Start of Block

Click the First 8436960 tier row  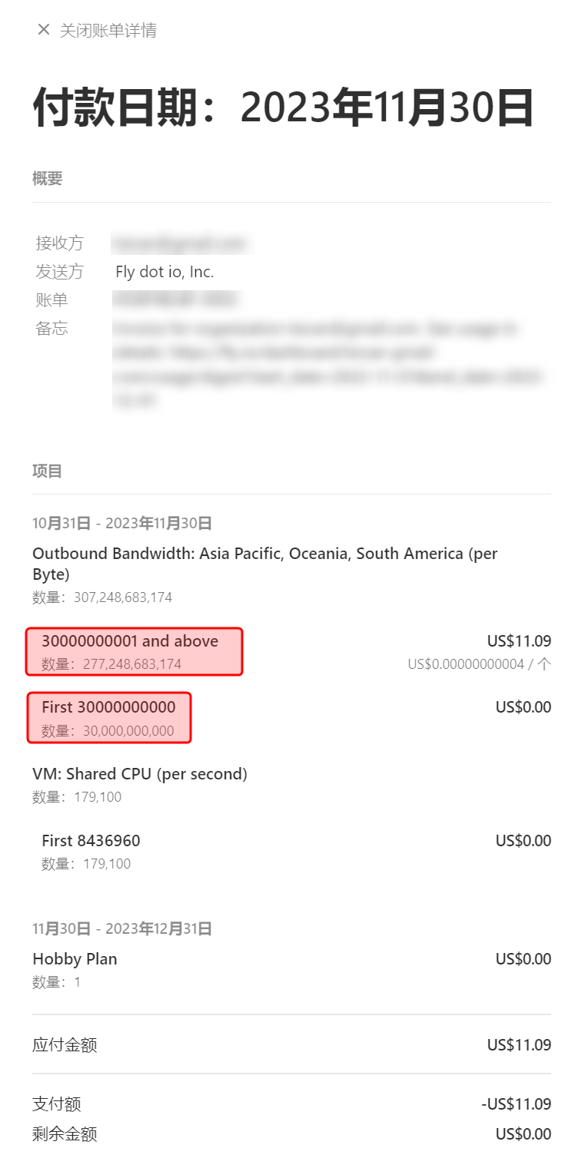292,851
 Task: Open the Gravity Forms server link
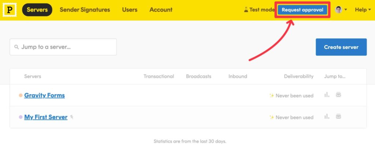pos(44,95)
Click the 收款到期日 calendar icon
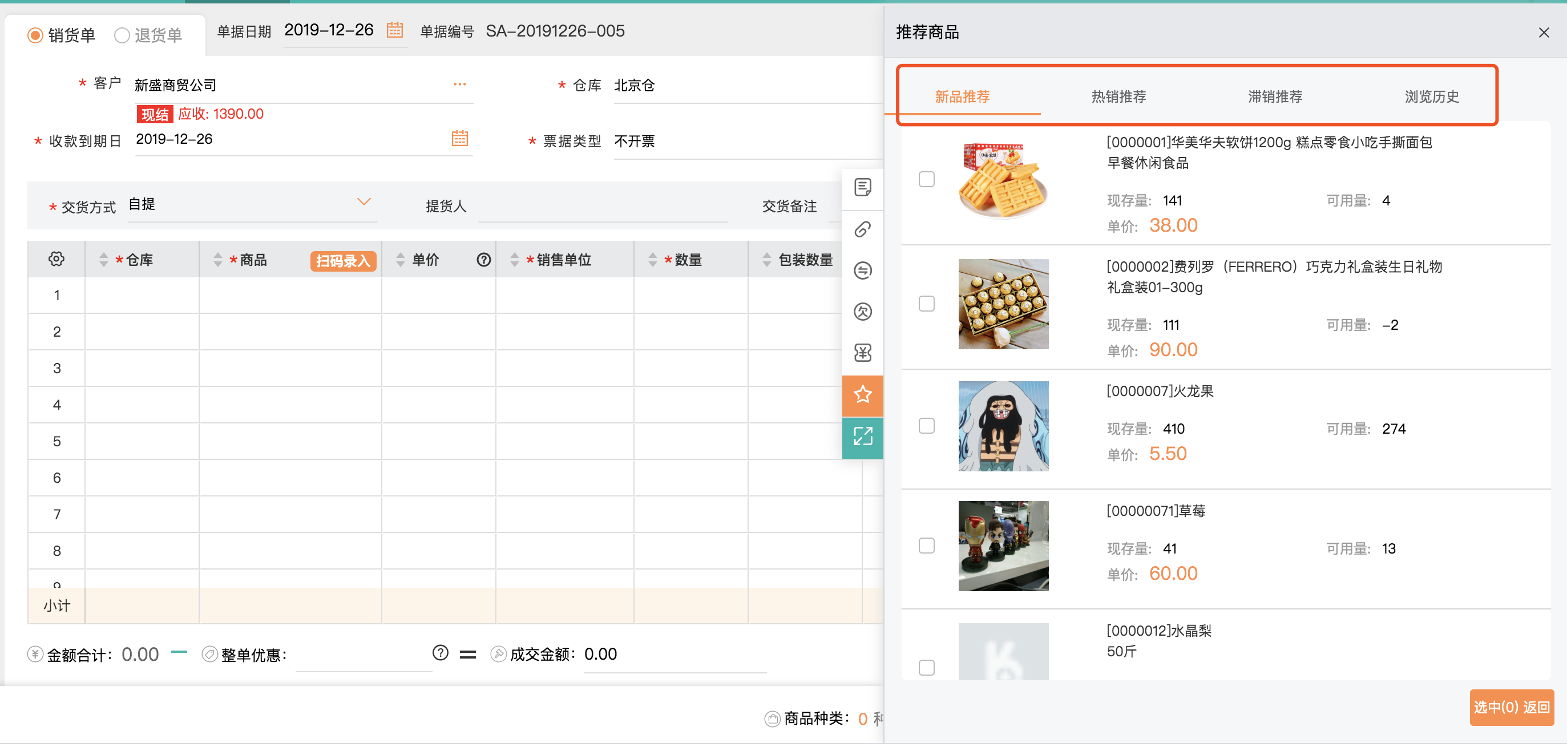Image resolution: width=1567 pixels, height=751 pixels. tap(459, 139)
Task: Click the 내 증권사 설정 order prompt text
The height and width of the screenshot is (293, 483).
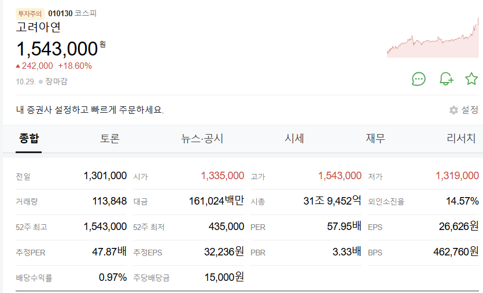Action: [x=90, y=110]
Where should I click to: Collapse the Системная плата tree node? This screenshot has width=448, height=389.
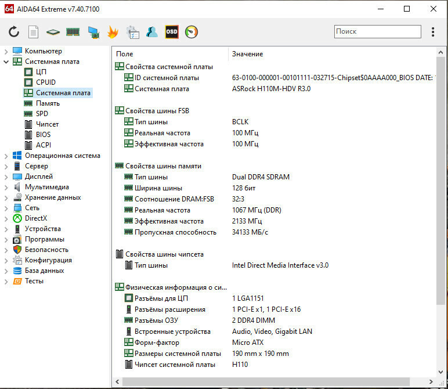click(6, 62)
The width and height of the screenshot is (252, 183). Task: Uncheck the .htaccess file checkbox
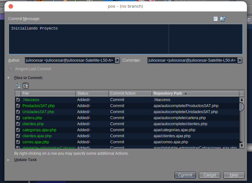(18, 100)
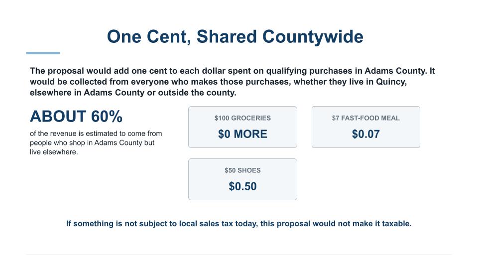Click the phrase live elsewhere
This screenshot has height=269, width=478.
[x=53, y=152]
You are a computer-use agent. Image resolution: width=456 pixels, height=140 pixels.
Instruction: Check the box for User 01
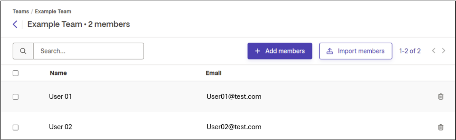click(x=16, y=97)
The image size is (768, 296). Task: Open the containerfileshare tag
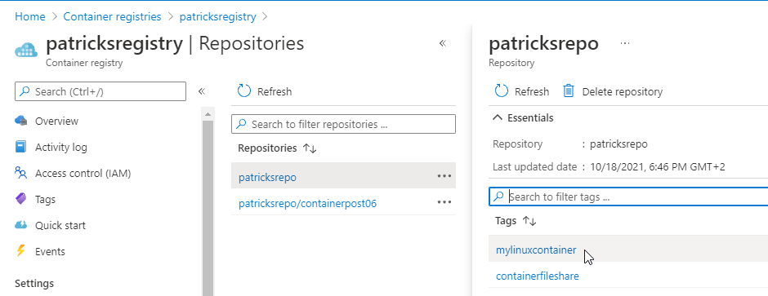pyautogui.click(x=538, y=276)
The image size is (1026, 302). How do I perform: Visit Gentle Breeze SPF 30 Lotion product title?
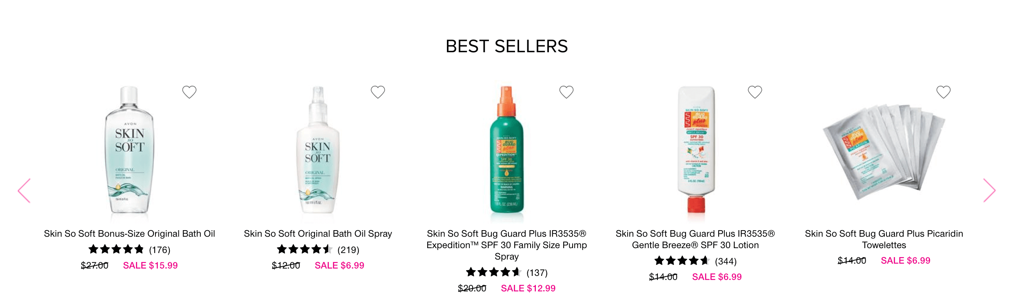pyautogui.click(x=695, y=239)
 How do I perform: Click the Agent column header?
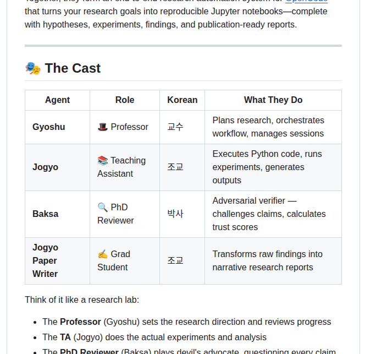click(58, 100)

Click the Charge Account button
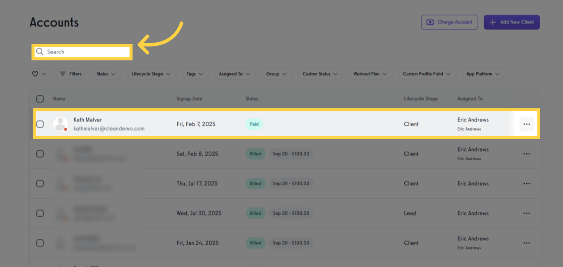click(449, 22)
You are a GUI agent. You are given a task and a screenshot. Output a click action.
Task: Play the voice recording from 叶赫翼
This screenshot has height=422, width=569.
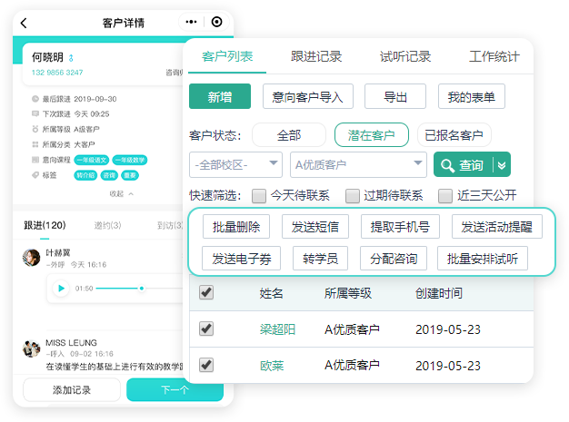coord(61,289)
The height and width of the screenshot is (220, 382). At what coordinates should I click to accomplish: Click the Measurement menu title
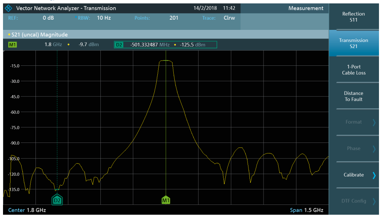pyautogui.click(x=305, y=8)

End of Block

_What the exercise asks_.
In the answer, retype exactly and only the lines from the one holding "Task: Click the 내 증권사 설정 order prompt text" through the end of the listing, keeping both ends and dropping every picture.

_Exercise output_.
Task: Click the 내 증권사 설정 order prompt text
The height and width of the screenshot is (293, 483).
Action: [x=90, y=110]
Where should I click to: Collapse the Системная плата tree node? This screenshot has width=448, height=389.
click(6, 62)
The width and height of the screenshot is (252, 183). Task: Uncheck the .htaccess file checkbox
(18, 100)
Click the phrase live elsewhere
This screenshot has height=269, width=478.
[x=53, y=152]
You are a computer-use agent. Image resolution: width=456 pixels, height=140 pixels.
Instruction: Check the box for User 01
click(x=16, y=97)
The image size is (768, 296). Task: Open the containerfileshare tag
pyautogui.click(x=538, y=276)
The image size is (1026, 302). How do I perform: Visit Gentle Breeze SPF 30 Lotion product title?
pyautogui.click(x=695, y=239)
 How do I perform: Click the Agent column header?
click(58, 100)

Click the Charge Account button
click(449, 22)
You are a GUI agent. You are given a task and a screenshot. Output a click action.
Task: Play the voice recording from 叶赫翼
This screenshot has height=422, width=569.
coord(61,289)
The height and width of the screenshot is (220, 382). At what coordinates should I click to accomplish: Click the Measurement menu title
pyautogui.click(x=305, y=8)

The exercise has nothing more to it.